岩手県は20日、日本海溝沿いなどを震源とする巨大地震による被害想定を発表した。津波などによる死者数は東日本大震災による県内の死者・行方不明者数(6254人)を上回る最大7100人と想定した。県は今後、関係市町村などと連携し「犠牲者ゼロ」に向けた対策作りを急ぐ。
効果的な減災に役立てるため、マグニチュード(M)9クラスと最大級の地震が起きる想定で試算した。具体的には、日本海溝・千島海溝沿いで起きる巨大地震や2011年3月の地震と同様の東北地方太平洋沖地震をモデルに選定。津波被害の予測には県が22年3月に公表した津波浸水想定を活用し、市町村ごとの人的被害や建物被害などを割り出した。
その際、避難のしやすさや人の流れは季節や時間帯によって異なり、それに応じて被害規模も変化する。そのため、①就寝中の被災で避難準備に時間を要し、暗闇や積雪で避難速度も下がる「冬の深夜」②日中の社会活動が盛んで自宅以外での被災が多い「夏の正午ごろ」③住宅や飲食店などで火気の使用が最も多く、地震火災が増える「冬の午後6時ごろ」――の3ケースに分類して検討した。
その結果、人的被害は日本海溝沿いの三陸・日高沖の北寄りで巨大地震が起きた場合に最大となり、中でも「冬の午後6時ごろ」に発生するケースでは、津波による死者数が沿岸部の12市町村で7000人に達する。
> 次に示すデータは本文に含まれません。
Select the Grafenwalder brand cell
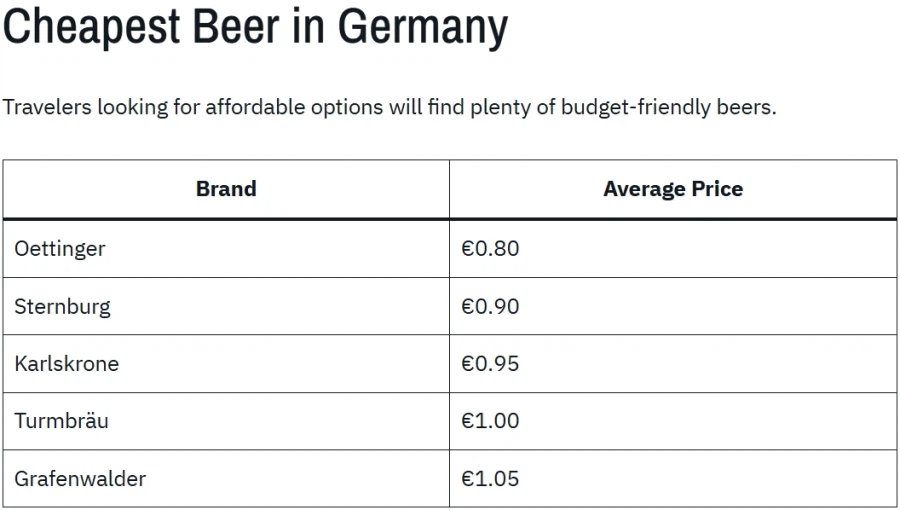 (x=226, y=478)
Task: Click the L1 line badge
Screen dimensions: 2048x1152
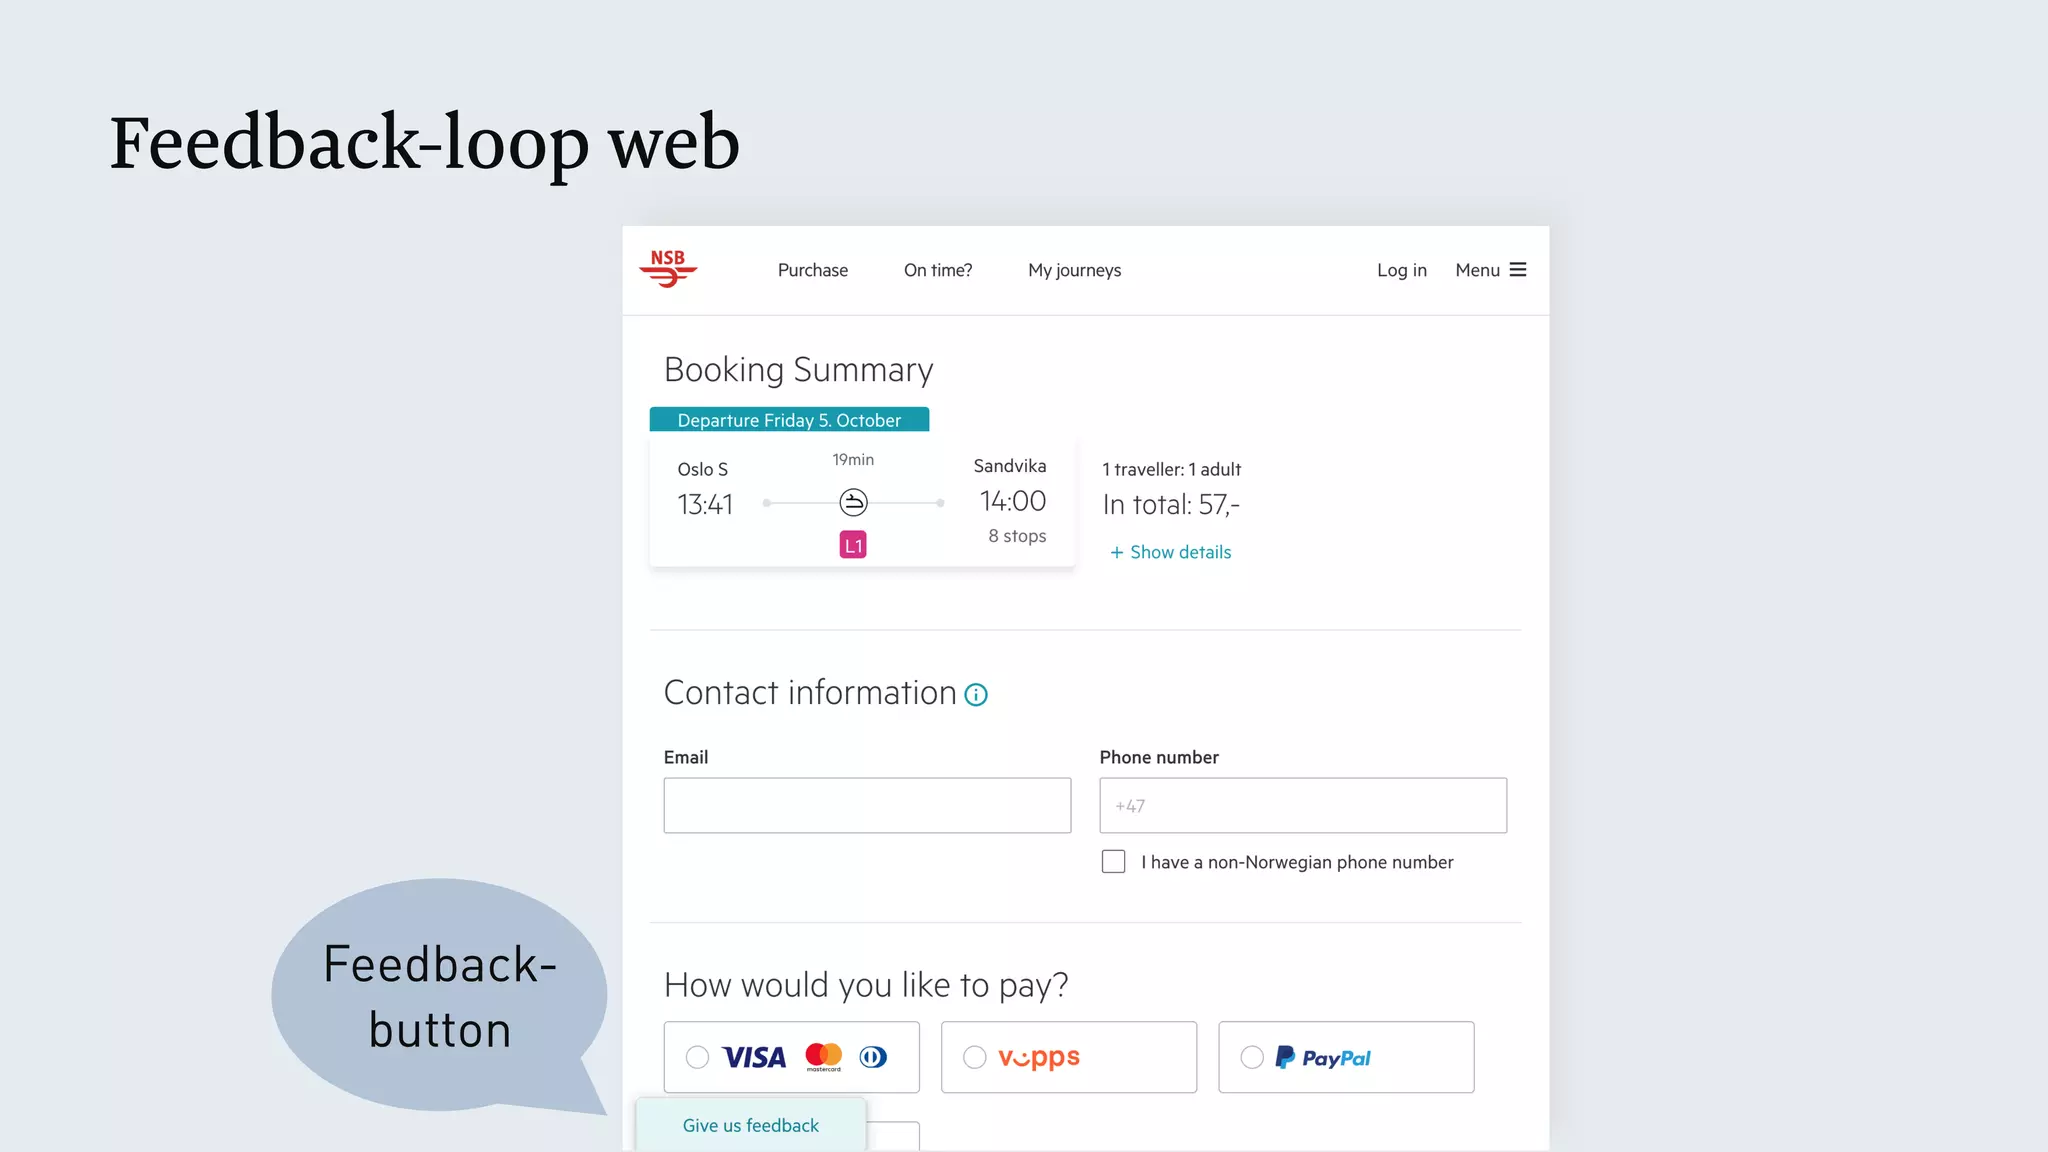Action: (x=852, y=545)
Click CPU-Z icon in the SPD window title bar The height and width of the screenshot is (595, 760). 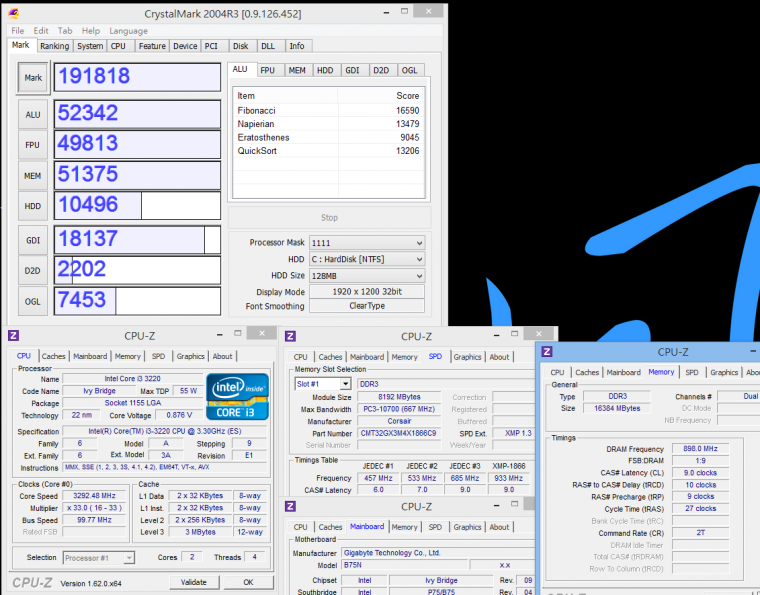pyautogui.click(x=292, y=336)
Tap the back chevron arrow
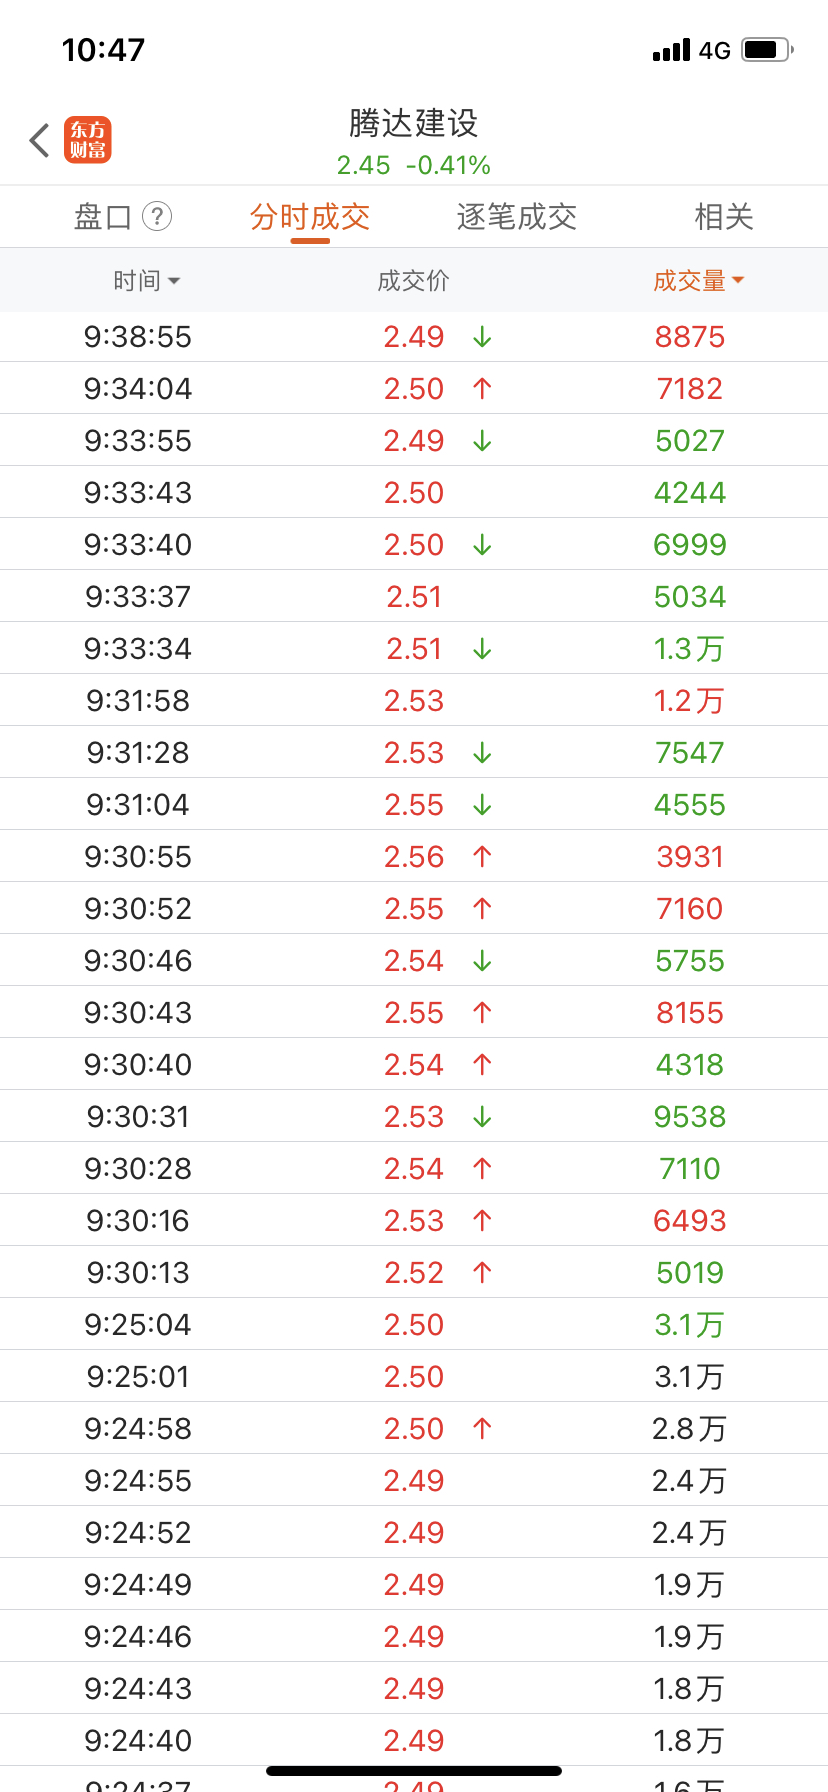Image resolution: width=828 pixels, height=1792 pixels. (40, 140)
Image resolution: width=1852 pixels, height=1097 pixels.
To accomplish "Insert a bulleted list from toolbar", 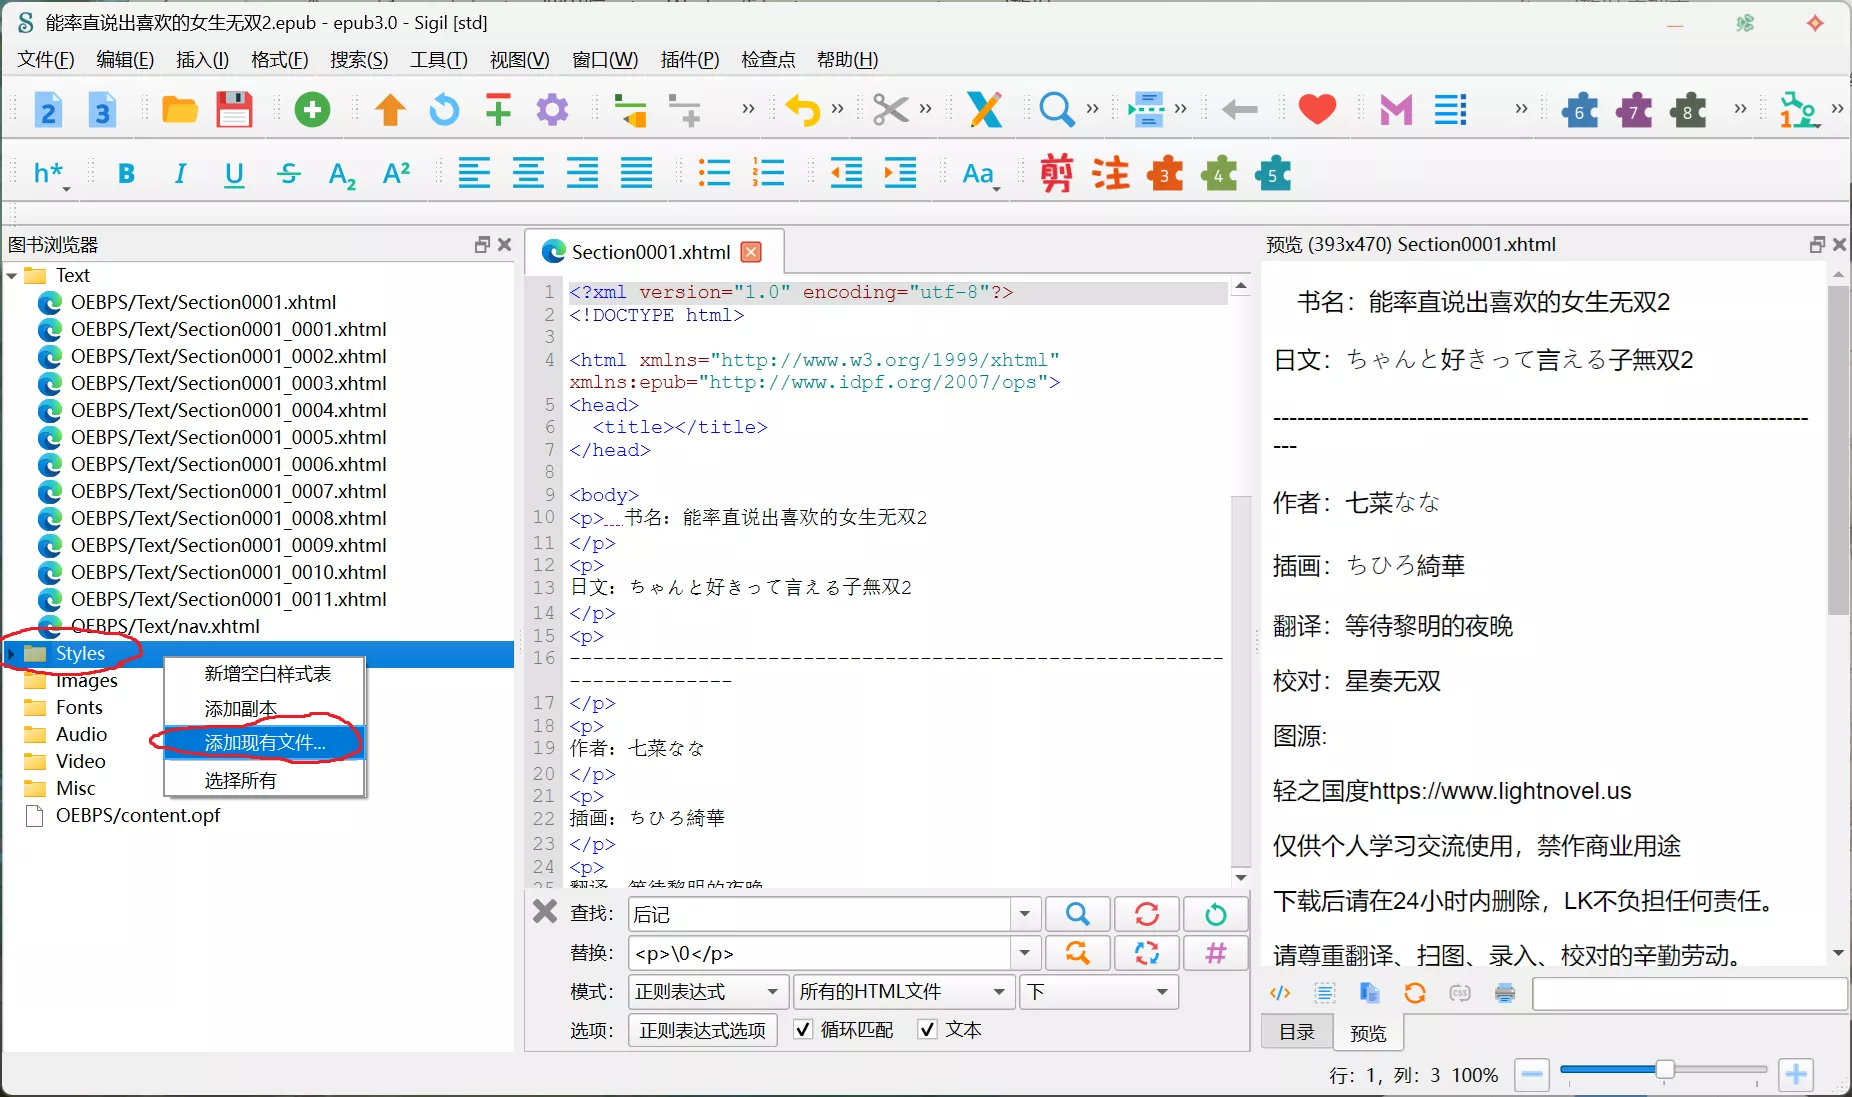I will pyautogui.click(x=714, y=174).
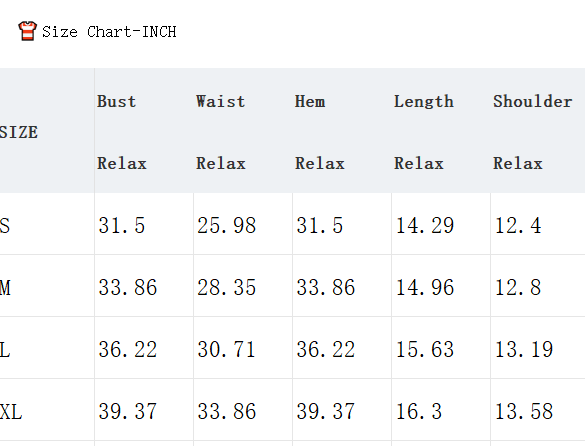Screen dimensions: 585x446
Task: Click the waist value 25.98
Action: tap(226, 225)
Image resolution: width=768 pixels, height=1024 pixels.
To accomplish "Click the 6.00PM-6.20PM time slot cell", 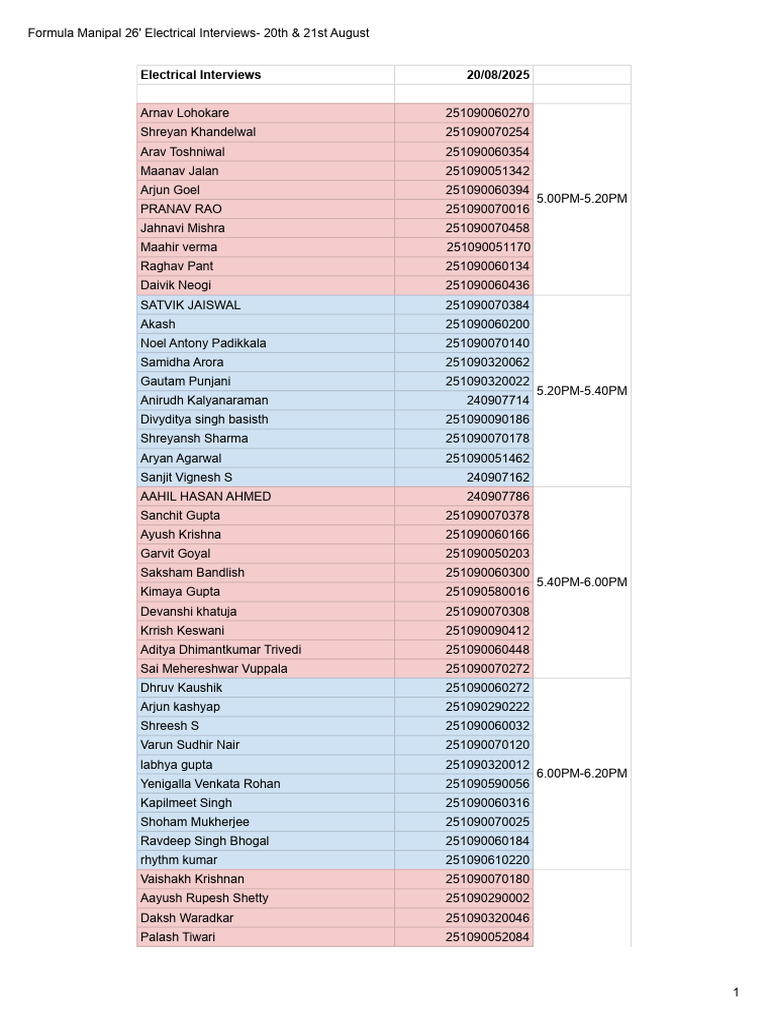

市町村別では、久慈市が4400人、宮古市が2100人と突出する。
ただし、県は「地震が収まってからすぐに避難を始める人の割合を高めたり、避難時の移動速度を速めたりすることで、死者数を9割近く減らすことが可能」と見込む。住民一人一人の避難意識を高めることが最優先課題となりそうだ。
一方、建物被害は東北地方太平洋沖地震を想定した場合に最大となる。「冬の午後6時ごろ」に発生するケースで、県全体の全壊棟数は3万5000棟、発生1日後の避難者数も5万9000人に上ると試算している。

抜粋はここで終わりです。